*** Material for this task ***

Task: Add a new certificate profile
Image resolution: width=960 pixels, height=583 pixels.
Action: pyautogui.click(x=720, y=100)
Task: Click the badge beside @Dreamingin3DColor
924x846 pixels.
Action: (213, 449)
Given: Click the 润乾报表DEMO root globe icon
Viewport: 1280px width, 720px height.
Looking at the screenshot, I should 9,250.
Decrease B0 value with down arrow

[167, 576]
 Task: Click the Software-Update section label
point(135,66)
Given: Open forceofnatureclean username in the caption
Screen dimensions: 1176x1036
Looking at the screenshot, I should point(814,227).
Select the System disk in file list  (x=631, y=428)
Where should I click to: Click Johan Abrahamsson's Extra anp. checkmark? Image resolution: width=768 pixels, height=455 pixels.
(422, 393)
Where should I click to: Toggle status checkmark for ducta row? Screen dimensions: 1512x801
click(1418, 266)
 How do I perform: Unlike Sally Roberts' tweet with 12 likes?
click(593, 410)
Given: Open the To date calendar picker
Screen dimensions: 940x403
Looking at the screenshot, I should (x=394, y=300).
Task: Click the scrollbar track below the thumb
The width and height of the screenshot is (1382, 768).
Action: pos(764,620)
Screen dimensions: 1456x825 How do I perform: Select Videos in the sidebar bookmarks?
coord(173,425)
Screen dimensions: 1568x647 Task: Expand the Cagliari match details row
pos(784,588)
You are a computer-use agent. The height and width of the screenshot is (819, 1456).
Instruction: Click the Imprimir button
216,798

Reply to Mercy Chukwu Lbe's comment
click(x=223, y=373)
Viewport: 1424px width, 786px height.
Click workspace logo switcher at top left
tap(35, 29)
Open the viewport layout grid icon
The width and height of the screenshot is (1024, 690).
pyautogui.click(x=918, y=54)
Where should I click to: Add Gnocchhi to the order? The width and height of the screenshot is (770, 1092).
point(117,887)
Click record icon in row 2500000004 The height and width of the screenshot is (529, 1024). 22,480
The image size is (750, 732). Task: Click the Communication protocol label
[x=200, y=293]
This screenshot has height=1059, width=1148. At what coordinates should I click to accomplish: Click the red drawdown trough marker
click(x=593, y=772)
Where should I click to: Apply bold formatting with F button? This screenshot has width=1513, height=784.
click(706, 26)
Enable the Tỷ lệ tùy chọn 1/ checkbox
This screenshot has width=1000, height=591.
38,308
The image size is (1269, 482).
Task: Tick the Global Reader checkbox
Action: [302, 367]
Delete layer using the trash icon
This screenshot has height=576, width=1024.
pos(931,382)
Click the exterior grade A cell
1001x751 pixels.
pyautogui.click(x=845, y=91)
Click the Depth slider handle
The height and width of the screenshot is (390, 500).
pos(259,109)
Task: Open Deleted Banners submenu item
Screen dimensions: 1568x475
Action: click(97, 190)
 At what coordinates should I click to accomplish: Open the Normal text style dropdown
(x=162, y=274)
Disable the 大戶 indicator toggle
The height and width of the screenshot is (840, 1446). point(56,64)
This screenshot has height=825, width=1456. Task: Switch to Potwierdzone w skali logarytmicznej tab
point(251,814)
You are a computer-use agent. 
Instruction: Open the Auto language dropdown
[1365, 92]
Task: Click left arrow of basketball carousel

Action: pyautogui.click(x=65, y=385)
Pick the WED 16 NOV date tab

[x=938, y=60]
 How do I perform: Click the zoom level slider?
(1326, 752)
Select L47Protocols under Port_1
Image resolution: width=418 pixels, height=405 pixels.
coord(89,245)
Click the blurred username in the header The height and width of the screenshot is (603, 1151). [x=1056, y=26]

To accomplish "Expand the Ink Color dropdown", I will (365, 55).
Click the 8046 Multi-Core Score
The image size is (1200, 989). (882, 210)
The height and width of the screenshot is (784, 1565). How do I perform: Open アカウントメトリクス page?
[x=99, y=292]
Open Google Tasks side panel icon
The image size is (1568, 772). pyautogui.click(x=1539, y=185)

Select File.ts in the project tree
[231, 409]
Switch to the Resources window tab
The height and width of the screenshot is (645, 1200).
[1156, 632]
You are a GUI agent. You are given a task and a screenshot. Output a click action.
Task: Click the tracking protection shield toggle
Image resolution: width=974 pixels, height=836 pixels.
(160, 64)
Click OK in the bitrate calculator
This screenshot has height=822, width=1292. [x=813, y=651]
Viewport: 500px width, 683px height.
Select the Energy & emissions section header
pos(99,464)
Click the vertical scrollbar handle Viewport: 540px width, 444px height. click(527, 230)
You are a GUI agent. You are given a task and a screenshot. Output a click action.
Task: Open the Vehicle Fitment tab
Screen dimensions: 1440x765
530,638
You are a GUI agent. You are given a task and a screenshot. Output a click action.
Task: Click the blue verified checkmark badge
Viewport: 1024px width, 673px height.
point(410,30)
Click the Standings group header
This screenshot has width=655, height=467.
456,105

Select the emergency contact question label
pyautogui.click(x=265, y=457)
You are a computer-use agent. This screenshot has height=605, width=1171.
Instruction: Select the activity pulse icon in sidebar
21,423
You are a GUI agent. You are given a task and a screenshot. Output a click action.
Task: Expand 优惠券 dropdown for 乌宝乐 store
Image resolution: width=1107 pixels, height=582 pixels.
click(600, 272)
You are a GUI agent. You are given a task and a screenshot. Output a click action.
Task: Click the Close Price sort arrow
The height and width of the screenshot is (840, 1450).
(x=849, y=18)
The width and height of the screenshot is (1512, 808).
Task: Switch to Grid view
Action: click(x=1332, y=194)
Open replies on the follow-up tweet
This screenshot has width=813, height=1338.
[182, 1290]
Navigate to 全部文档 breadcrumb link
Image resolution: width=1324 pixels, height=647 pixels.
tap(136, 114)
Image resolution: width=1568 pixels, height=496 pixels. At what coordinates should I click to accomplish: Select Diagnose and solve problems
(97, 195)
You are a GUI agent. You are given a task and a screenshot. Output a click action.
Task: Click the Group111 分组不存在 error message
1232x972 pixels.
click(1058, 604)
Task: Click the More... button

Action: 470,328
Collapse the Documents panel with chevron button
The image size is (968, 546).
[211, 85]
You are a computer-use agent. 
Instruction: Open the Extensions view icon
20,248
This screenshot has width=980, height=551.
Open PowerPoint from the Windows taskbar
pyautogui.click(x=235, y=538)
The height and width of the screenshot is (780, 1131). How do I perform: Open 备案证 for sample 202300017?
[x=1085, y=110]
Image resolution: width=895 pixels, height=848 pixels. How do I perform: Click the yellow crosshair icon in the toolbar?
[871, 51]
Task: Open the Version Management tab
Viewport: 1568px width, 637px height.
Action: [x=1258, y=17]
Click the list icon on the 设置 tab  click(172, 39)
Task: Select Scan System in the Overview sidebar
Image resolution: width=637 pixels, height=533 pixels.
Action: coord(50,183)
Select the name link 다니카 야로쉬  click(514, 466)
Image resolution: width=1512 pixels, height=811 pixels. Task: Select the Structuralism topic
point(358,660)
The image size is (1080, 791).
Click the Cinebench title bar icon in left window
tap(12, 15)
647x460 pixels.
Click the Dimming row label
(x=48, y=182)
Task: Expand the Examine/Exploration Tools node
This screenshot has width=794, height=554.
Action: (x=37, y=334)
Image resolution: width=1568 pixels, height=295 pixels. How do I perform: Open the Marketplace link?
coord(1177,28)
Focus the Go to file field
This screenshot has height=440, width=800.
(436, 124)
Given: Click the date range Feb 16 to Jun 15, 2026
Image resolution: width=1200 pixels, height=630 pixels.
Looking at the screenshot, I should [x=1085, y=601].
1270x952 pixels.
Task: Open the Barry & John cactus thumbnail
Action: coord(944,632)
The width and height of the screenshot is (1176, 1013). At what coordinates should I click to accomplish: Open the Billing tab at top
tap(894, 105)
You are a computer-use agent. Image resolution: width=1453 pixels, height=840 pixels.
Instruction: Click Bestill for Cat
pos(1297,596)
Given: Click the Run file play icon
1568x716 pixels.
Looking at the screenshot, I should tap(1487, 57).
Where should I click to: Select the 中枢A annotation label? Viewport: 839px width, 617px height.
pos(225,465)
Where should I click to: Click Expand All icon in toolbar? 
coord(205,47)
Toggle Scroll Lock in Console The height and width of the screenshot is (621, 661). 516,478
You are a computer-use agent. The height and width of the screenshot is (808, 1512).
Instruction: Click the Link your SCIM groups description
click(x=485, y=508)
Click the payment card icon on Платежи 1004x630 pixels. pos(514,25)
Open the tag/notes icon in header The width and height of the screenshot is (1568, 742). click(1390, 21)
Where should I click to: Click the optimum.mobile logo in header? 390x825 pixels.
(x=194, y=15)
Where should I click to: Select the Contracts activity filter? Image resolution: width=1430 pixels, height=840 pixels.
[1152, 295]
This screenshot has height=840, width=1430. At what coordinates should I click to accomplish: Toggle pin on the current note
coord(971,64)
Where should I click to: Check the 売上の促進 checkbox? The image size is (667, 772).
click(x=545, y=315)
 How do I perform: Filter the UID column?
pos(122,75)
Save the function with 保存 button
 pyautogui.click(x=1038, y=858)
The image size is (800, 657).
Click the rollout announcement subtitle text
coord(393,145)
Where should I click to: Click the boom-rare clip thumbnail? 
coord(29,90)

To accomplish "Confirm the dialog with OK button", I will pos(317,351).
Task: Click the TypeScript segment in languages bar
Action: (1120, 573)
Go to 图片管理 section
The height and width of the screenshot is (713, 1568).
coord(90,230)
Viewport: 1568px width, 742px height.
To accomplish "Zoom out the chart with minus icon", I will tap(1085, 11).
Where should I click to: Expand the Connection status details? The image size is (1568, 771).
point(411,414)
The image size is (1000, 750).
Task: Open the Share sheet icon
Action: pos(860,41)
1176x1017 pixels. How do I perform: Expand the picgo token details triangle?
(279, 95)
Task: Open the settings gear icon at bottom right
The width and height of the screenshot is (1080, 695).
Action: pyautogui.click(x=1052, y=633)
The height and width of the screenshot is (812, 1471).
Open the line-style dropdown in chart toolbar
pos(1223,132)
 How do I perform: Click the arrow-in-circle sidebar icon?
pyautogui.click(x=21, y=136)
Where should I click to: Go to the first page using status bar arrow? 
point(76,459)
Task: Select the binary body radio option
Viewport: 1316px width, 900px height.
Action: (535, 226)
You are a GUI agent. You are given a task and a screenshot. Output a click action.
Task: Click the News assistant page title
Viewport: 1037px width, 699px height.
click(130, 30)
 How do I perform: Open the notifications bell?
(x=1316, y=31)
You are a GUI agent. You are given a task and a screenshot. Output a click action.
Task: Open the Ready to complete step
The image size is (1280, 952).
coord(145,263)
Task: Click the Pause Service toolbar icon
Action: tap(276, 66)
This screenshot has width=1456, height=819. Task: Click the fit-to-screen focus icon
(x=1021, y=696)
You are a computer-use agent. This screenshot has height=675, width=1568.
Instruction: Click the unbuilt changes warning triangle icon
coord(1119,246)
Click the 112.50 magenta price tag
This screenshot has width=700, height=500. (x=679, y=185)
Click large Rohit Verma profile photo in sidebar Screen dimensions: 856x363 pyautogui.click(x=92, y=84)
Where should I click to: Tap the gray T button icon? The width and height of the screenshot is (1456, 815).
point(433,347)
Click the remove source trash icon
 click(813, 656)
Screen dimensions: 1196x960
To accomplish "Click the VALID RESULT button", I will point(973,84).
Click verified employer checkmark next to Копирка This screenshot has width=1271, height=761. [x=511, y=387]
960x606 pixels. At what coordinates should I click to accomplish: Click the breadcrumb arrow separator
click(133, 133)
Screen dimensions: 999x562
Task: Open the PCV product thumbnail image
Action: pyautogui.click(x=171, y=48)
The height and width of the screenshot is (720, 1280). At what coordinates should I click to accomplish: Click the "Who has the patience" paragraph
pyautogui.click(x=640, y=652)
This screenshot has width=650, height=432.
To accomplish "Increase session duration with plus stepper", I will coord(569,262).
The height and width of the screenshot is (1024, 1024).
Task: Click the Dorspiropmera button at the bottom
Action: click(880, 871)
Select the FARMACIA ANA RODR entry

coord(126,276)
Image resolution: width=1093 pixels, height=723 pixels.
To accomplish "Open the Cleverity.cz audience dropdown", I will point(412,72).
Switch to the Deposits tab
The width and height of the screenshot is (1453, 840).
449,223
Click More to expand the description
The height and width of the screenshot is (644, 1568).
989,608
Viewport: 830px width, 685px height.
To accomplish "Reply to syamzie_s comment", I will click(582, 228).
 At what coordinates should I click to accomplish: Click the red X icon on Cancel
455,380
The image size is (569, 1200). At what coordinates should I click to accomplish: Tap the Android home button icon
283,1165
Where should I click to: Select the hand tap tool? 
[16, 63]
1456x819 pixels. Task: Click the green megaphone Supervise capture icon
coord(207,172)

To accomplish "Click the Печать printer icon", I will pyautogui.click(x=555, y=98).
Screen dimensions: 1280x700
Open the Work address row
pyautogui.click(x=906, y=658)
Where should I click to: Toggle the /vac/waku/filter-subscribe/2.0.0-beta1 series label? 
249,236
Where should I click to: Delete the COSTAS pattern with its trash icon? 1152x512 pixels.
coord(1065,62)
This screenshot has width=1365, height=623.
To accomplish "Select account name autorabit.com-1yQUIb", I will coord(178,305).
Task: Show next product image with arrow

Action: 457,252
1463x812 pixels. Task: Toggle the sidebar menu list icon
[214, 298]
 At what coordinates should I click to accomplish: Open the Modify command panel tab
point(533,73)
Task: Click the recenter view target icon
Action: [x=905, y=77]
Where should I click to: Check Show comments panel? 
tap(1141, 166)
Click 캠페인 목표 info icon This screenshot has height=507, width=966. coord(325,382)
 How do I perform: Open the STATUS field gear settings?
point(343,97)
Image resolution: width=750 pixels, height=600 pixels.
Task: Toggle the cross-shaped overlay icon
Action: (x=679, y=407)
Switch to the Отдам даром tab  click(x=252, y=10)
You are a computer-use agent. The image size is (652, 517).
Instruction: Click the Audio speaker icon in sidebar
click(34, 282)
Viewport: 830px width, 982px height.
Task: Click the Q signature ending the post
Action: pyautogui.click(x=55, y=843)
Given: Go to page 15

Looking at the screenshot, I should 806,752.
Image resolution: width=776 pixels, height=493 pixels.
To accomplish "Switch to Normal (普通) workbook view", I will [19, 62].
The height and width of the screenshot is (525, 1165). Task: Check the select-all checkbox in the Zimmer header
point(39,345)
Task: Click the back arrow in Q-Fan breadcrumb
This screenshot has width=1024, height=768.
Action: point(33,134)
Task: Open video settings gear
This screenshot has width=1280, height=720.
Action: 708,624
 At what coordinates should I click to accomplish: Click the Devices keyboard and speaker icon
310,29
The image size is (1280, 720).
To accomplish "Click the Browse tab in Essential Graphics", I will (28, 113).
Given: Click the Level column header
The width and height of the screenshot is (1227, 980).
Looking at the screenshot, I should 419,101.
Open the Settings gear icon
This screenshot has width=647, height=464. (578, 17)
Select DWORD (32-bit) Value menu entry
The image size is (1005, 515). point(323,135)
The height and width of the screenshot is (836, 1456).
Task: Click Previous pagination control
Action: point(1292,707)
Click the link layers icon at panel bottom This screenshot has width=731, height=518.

***

# [Work instructions]
Rescale the section of the listing that opens with the line containing "Select L47Protocols under Port_1" and closes with the line containing "will (365, 55).", and give only those lines, requests included. Multiply every coordinate in the answers by 2.05, rounding each result to a whole number with halves rounded up.

# [Final answer]
Select L47Protocols under Port_1
Image resolution: width=418 pixels, height=405 pixels.
coord(182,502)
Click the blurred username in the header The height and width of the screenshot is (603, 1151). [x=2165, y=53]

To accomplish "Expand the Ink Color dropdown", I will (748, 113).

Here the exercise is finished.